Sheriffs also serve as the county’s primary civil process arm. When a court issues paperwork that needs to be physically delivered to someone, the sheriff’s office is usually the agency that does it. That includes:

  • Subpoenas: compelling someone to appear in court or produce documents
  • Eviction orders: carrying out a court-ordered removal after a landlord wins a judgment
  • Garnishments: notifying employers or banks to withhold money from a debtor’s wages or accounts
  • Writs of execution: seizing property to satisfy a court judgment
  • Protective orders: delivering restraining orders or orders of protection

Fees for civil process service generally range from around $20 to $180 depending on the type of document and the county. Courts rely on the sheriff’s office to handle this work because the agency operates under the court’s authority and covers the entire county.

Courthouse security is another standard duty. Deputies screen visitors, maintain order during proceedings, and transport inmates to and from court appearances. Beyond these institutional roles, sheriff’s offices also patrol unincorporated areas of the county, investigate crimes, respond to emergency calls, and in some counties handle search and rescue operations. A few states even combine the sheriff and coroner into a single office, giving the sheriff responsibility for death investigations.

What a Police Department Handles

A municipal police department focuses squarely on the city or town it serves. Officers patrol neighborhoods, respond to 911 calls, investigate crimes, enforce traffic laws, and work to prevent crime within city limits. The department answers to city government and draws its budget from city tax revenue.

Larger police departments often develop specialized units that smaller sheriff’s offices cannot staff. A mid-size city department might maintain separate teams for homicide, narcotics, financial crimes, gang activity, sex crimes, and cold cases, along with a crime scene investigation unit and a traffic fatality team. Smaller departments handle many of these functions through general detectives who work multiple case types. The key distinction is that police departments can tailor their operations to the specific needs of their city, whether that means a downtown foot patrol unit, a dedicated property crimes team, or a community policing program focused on particular neighborhoods.

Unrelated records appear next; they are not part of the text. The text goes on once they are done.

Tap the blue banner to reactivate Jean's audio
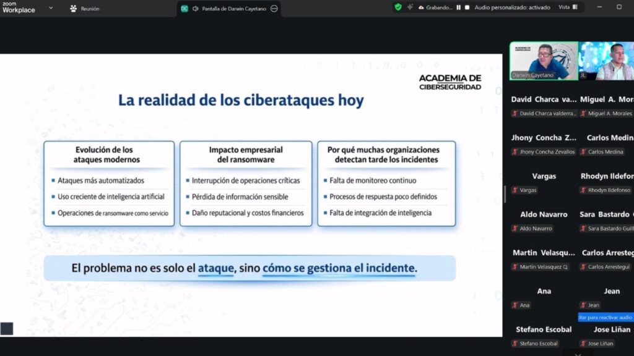This screenshot has width=634, height=356. (606, 317)
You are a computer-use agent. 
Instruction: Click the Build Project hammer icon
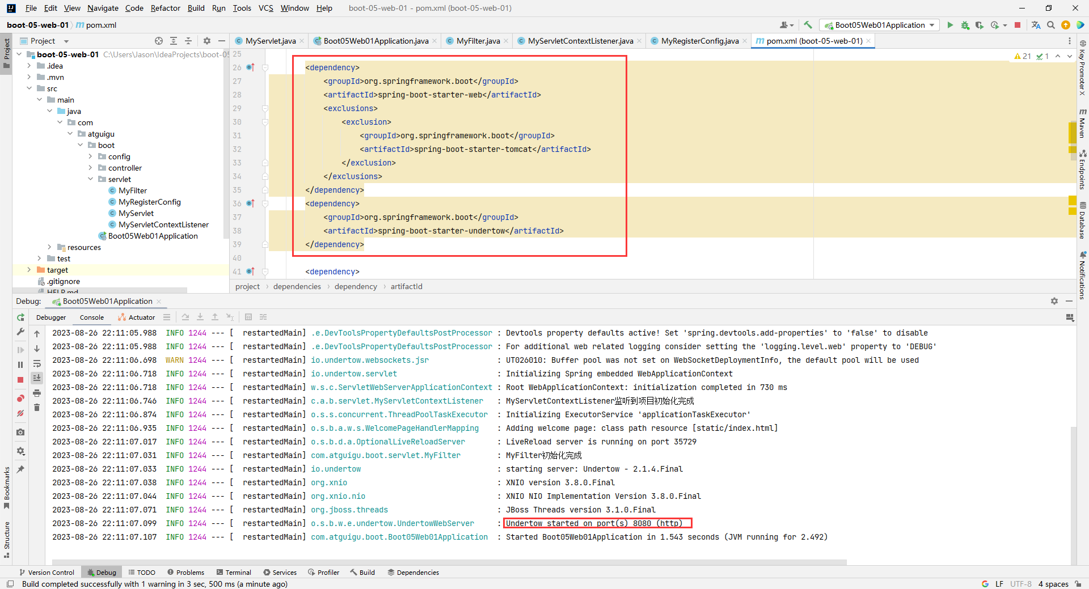pyautogui.click(x=808, y=25)
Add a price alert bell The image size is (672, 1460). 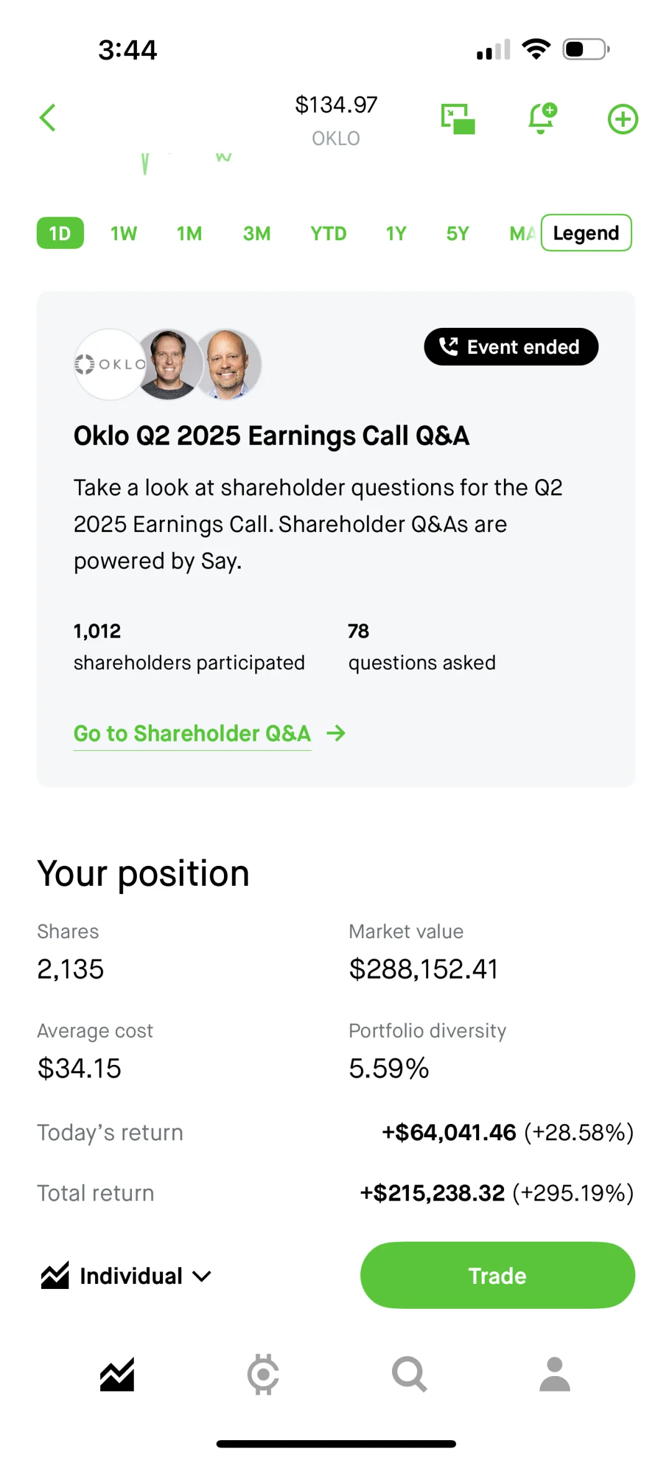(542, 118)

Police departments do not run jails, serve civil papers, or provide courthouse security. When a city officer makes an arrest, the arrested person is typically booked into the county jail operated by the sheriff’s office. That handoff is one of the most common daily interactions between the two agencies.

Jurisdiction and Territory

A police department’s authority stops at the city line. A sheriff’s office covers the entire county, including both unincorporated land and the cities within it. In practice, the sheriff’s office serves as the primary law enforcement agency for unincorporated areas and for any municipality too small to run its own police department.

Inside city limits, the police department takes the lead. The sheriff still has legal authority there, but as a matter of routine, deputies focus their patrol and investigative work outside city boundaries. The exception is the sheriff’s institutional duties: jail operations, civil process, and court security happen county-wide regardless of city lines.

Neither agency should be confused with state police or highway patrol, which operate across the entire state. State troopers focus primarily on highways and interstate enforcement, provide security for the governor and state capitol, and assist local agencies when requested. When a crime spans multiple jurisdictions or overwhelms local resources, the state police often step in to coordinate or take the lead.

When Agencies Work Together

Jurisdictional lines look clean on a map but rarely stay that way in practice. A car chase that starts in a city can cross into unincorporated county territory within minutes. A crime ring might operate across several municipalities. Most states address this through statutes that allow officers to make arrests outside their primary jurisdiction under specific circumstances, such as when they are in fresh pursuit of a suspect, when they personally witness a crime, or when another agency requests help.

Formal mutual aid agreements make this cooperation routine. These agreements spell out how agencies share personnel, equipment, and costs when one agency needs backup. A regional major crimes team, for instance, might draw detectives from both the sheriff’s office and several city police departments, activating when a homicide or other serious incident exceeds what any single agency can handle alone.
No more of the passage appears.